> _Records provided_
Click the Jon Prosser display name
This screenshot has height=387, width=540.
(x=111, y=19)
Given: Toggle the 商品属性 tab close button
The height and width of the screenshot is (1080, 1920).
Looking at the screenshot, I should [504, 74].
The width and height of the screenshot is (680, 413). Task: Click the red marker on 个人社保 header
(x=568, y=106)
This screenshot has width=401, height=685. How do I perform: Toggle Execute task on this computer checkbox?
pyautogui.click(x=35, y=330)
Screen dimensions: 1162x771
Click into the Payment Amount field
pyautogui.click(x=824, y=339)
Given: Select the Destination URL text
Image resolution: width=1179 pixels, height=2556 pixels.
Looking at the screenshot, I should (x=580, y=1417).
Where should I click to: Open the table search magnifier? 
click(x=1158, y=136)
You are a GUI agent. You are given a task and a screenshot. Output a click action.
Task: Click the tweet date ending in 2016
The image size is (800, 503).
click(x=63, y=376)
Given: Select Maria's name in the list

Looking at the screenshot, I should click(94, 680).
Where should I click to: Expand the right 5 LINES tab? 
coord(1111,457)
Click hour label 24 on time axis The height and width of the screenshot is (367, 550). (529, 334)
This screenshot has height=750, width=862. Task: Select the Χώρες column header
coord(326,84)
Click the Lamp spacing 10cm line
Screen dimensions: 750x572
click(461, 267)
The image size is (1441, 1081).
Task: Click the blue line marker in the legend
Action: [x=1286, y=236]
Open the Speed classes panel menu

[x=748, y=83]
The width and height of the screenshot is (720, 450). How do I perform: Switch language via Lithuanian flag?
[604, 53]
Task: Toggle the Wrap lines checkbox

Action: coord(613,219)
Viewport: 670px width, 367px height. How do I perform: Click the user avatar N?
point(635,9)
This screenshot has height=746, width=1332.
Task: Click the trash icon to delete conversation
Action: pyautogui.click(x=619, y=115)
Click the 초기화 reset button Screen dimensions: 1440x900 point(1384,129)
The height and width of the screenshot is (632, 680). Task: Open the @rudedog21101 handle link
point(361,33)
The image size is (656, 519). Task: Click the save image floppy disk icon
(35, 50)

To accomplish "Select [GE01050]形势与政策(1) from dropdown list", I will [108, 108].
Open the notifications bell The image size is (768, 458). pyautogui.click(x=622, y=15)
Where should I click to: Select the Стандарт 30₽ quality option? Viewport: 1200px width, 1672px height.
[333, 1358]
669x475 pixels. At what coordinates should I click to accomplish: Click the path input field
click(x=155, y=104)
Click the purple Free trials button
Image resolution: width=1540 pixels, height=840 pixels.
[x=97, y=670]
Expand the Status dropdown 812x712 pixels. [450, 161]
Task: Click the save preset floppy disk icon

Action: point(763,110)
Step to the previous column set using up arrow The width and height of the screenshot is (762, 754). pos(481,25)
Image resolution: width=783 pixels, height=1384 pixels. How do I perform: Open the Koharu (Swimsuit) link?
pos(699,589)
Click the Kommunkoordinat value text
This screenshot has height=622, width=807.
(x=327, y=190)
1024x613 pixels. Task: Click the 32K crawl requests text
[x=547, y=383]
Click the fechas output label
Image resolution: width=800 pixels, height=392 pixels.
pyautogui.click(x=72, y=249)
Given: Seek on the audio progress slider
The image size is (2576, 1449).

> _Brief_
Find the word "dropdown" in the entries above and gather every line that holds it.

> _Response area_
To accomplish "Select [GE01050]形势与政策(1) from dropdown list", I will [108, 108].
Expand the Status dropdown 812x712 pixels. [450, 161]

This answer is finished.